# Scallops & Smoked Sausage



## Bearcarver (Aug 18, 2019)

*Scallops & Smoked Sausage*


This is another Surf & Turf, but I can’t use that as a Subject line all the time.
However I still have some Scallops left from the last time they were on sale from $17.95 down to $10.95.

So this time I coated them on both sides with Olive Oil, and then some Old Bay on both sides too.
Then for my favorite way to make these—In a Pan with Butter—Dang I love that !!!!
Then I flip them around long enough to get them done, but not too done.
Then it’s into a Bowl with some of that Bubbling Melted Pan Butter.

Then I put together one of my leftover Smoked Sausages in a Hot Dog Roll, with Mrs Bear's BBQ Sauce, and set it right on top of my Scallops to avoid dirtying another plate, or wasting a Paper Plate!! 
Boy do I ever love Smoked Sausage & Buttery Scallops!!!

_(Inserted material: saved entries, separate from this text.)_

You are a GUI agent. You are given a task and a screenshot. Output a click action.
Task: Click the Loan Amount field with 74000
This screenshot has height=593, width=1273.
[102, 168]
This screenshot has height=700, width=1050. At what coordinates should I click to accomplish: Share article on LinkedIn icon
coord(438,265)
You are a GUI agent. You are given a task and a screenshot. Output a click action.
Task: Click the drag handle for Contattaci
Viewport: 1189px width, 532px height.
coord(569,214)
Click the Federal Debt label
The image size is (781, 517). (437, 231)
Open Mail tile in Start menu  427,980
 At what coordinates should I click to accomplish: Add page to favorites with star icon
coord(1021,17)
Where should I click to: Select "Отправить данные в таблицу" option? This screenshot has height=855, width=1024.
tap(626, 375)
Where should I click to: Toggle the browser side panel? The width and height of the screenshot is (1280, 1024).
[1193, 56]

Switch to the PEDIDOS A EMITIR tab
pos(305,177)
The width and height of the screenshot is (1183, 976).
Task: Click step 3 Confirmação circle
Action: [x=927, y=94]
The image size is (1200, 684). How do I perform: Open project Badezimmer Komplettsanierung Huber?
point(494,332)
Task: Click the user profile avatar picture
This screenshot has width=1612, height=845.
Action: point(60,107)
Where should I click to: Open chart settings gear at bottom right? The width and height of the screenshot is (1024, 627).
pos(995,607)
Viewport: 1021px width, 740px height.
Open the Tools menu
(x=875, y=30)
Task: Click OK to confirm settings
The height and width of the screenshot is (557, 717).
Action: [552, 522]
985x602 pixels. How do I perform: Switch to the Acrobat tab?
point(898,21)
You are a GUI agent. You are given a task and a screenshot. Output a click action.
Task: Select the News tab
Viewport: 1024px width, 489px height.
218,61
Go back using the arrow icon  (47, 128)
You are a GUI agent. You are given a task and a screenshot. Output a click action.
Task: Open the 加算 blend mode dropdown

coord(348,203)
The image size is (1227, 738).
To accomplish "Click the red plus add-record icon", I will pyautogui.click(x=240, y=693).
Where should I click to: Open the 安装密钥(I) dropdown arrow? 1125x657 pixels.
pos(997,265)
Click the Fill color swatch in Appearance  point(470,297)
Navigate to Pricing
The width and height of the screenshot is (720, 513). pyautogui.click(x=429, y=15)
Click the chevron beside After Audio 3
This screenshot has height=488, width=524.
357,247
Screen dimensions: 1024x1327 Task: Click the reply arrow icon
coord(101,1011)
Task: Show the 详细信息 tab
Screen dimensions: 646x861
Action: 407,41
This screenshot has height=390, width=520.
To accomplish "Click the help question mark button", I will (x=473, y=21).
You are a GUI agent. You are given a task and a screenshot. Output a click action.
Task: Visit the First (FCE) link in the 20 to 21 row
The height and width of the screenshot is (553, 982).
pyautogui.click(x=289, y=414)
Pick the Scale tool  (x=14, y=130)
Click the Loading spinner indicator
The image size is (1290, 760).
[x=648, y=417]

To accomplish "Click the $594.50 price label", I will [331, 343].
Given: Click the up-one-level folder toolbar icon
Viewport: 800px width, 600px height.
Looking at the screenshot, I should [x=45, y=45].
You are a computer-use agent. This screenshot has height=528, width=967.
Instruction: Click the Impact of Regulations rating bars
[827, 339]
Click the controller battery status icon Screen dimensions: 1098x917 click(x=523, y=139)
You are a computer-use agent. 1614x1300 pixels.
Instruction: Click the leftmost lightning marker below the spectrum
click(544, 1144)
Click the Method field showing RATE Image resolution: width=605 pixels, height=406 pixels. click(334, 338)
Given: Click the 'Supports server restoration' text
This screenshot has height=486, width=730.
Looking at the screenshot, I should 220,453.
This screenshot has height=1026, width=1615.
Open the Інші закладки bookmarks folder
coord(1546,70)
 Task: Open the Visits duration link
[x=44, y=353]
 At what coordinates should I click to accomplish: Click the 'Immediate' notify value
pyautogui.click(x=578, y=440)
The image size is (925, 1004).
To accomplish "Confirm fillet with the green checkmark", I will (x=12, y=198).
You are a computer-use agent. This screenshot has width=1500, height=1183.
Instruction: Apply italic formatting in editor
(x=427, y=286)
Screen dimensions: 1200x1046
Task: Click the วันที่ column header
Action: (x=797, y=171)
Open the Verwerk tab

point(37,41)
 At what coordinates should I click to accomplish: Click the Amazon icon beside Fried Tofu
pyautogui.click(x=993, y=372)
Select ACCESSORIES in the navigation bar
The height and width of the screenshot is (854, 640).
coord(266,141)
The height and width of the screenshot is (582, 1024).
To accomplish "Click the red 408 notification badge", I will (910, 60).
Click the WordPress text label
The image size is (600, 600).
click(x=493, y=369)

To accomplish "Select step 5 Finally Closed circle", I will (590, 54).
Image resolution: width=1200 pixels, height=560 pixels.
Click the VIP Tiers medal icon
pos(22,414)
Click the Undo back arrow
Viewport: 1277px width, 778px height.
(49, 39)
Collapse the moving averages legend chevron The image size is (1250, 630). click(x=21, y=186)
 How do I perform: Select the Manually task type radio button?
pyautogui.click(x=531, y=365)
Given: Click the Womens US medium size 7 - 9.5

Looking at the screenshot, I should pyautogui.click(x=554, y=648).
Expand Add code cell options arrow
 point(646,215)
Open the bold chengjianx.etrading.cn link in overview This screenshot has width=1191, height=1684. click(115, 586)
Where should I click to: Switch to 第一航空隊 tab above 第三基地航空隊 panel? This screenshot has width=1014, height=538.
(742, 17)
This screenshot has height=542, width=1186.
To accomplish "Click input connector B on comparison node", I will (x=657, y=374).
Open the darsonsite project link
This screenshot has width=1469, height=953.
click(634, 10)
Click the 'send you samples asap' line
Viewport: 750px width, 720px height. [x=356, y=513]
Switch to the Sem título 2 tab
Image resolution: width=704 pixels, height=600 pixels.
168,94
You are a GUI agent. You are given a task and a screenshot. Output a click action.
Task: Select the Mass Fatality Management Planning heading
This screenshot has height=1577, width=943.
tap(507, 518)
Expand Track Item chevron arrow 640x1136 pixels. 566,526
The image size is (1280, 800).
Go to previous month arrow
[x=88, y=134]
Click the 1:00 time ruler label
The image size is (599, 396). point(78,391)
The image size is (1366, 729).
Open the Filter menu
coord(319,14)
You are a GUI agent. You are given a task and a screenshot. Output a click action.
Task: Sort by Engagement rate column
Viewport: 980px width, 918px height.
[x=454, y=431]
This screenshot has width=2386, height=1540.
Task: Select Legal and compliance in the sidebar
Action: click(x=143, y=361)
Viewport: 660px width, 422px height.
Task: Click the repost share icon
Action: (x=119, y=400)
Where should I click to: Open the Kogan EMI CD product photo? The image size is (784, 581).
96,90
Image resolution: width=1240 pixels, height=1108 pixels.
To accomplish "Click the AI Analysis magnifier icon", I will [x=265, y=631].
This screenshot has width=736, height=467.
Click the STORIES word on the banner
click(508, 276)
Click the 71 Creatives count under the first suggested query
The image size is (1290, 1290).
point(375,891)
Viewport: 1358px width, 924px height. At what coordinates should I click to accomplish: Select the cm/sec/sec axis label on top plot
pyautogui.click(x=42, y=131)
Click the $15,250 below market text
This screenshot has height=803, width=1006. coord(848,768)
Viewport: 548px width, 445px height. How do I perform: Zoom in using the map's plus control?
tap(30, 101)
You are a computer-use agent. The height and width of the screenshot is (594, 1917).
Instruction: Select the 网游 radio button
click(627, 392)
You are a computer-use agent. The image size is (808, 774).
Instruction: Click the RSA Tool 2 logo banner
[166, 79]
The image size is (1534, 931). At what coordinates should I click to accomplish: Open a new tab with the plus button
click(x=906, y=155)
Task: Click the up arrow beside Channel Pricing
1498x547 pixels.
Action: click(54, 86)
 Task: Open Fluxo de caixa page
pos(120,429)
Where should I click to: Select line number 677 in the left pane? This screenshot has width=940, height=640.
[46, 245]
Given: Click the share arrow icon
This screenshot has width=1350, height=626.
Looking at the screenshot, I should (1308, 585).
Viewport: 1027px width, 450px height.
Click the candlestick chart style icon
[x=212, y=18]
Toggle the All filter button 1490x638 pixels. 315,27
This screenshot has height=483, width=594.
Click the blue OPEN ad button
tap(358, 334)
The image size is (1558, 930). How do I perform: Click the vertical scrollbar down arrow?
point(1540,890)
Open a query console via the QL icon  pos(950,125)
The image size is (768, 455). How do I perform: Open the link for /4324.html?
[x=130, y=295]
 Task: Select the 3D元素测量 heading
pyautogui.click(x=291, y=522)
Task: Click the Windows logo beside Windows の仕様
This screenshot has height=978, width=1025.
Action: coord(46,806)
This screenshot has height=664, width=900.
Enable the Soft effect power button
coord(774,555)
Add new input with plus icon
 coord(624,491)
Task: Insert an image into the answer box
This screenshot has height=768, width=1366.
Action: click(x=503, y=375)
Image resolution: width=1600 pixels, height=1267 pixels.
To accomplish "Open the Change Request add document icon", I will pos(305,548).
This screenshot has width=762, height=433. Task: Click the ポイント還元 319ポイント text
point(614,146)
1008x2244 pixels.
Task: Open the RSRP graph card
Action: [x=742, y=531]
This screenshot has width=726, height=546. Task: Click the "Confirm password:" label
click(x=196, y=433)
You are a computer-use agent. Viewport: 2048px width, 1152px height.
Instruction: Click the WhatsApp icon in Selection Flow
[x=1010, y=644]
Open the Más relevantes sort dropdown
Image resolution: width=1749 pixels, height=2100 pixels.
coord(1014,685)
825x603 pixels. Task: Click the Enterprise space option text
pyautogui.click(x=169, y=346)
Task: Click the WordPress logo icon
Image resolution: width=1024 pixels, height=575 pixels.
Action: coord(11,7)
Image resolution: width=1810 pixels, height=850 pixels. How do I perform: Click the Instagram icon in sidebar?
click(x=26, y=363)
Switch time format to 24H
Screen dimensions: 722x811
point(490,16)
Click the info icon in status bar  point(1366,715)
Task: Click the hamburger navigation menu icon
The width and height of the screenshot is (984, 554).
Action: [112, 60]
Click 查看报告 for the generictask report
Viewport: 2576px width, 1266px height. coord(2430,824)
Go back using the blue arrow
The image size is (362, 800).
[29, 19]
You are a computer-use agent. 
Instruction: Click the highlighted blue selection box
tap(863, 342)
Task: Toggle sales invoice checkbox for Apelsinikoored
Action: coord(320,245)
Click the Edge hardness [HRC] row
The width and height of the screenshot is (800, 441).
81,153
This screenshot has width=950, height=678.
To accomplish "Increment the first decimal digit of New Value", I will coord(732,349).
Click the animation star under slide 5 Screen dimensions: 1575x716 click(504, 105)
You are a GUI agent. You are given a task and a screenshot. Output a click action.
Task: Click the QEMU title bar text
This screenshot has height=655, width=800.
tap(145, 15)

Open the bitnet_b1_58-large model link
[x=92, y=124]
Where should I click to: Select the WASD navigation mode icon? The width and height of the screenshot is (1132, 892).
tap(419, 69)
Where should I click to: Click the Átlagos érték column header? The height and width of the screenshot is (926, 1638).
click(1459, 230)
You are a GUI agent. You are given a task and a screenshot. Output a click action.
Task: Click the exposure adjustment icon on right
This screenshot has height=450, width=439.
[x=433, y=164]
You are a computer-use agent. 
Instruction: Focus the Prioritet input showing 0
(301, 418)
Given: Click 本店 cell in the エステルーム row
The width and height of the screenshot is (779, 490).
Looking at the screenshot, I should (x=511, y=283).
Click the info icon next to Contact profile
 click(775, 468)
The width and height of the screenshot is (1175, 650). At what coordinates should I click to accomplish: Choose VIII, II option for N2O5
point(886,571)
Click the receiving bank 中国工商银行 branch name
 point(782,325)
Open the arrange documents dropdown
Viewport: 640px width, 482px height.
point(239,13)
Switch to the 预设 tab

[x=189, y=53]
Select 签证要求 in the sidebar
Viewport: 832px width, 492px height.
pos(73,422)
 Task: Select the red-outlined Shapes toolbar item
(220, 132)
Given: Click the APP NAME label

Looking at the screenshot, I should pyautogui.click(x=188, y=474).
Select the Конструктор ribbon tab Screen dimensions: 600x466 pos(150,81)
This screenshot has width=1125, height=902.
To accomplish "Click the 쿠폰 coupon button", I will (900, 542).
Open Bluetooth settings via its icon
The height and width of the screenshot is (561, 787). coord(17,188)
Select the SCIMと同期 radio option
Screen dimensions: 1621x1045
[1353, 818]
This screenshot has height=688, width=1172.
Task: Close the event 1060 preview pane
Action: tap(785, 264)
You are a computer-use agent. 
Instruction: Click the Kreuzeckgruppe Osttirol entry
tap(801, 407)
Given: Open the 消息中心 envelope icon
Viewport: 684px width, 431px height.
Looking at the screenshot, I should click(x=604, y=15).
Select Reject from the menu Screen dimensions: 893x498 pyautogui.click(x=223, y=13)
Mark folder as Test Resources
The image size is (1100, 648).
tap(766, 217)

That’s all there was to it——It don’t take much to make a Hungry Bear Happy!!


Thanks for Looking,

Bear

Eight nice Scallops ready for some Olive Oil & Old Bay:







Oh Yeah!!!






Ready for the Pan:






Getting all Warm & Tasty in some Butter:






Just about Done:






Just poured the Bubbly Pan Butter over these. Now I'm really getting Hungry!!!






A Meal Fit for a Bear!!


----------



## gmc2003 (Aug 18, 2019)

Looks really tasty bear, I had some of both of those this week. Scallops in a seafood salad and sausage in an Italian sausage sammie. 

Point for sure
Chris


----------



## Bearcarver (Aug 18, 2019)

gmc2003 said:


> Looks really tasty bear, I had some of both of those this week. Scallops in a seafood salad and sausage in an Italian sausage sammie.
> 
> Point for sure
> Chris





Thank You Chris!!
I got more Scallops---Been nursing them so I don't run out so fast.
And Thanks for the Like.

Bear


----------



## gmc2003 (Aug 18, 2019)

Bearcarver said:


> Thank You Chris!!
> I got more Scallops---Been nursing them so I don't run out so fast.
> And Thanks for the Like.
> 
> Bear



Seafood seems to be on sale around here almost bi-weekly this summer. I'm almost sick of eating it - NOT

Chris


----------



## Bearcarver (Aug 18, 2019)

gmc2003 said:


> Seafood seems to be on sale around here almost bi-weekly this summer. I'm almost sick of eating it - NOT
> 
> Chris




I wish that was true around here!
Seafood sales are rare.

Bear


----------



## smokerjim (Aug 18, 2019)

big like bear, looks delicious, wish I could find some of those scallops at that price around here. I definitely would stock up


----------



## gary s (Aug 18, 2019)

I love Scallops , Those look really good

Nice !!

Gary


----------



## drdon (Aug 18, 2019)

Wish we could get those size scallops down here! This is a meal I could eat almost EVERY day. Like the Old Bay on it too. I have only used it for crab cakes. Learn something every day. Many likes sir.
Don


----------



## HalfSmoked (Aug 18, 2019)

Nice love them scallops. Wonder how they would do in that air fryer?

Warren


----------



## cmayna (Aug 18, 2019)

Bear,
Those scallops look wonderful.  Are they fresh or previously frozen scallops?.  No matter which way, those look great!!


----------



## Winterrider (Aug 18, 2019)

Seafood sales, non existent this far inland. And we do love it. Whenever and wherever we go out to eat, the wife orders shrimp.


----------



## Bearcarver (Aug 19, 2019)

smokerjim said:


> big like bear, looks delicious, wish I could find some of those scallops at that price around here. I definitely would stock up



Thank You Jim!!
And Thanks for the Like.

Bear




gary s said:


> I love Scallops , Those look really good
> 
> Nice !!
> 
> Gary



Thank You Gary!!
I wish they were as cheap as Shrimp!!
And Thanks for the Like.

Bear


----------



## xray (Aug 19, 2019)

Looks great Bear! I wish I could eat scallops a lot  more.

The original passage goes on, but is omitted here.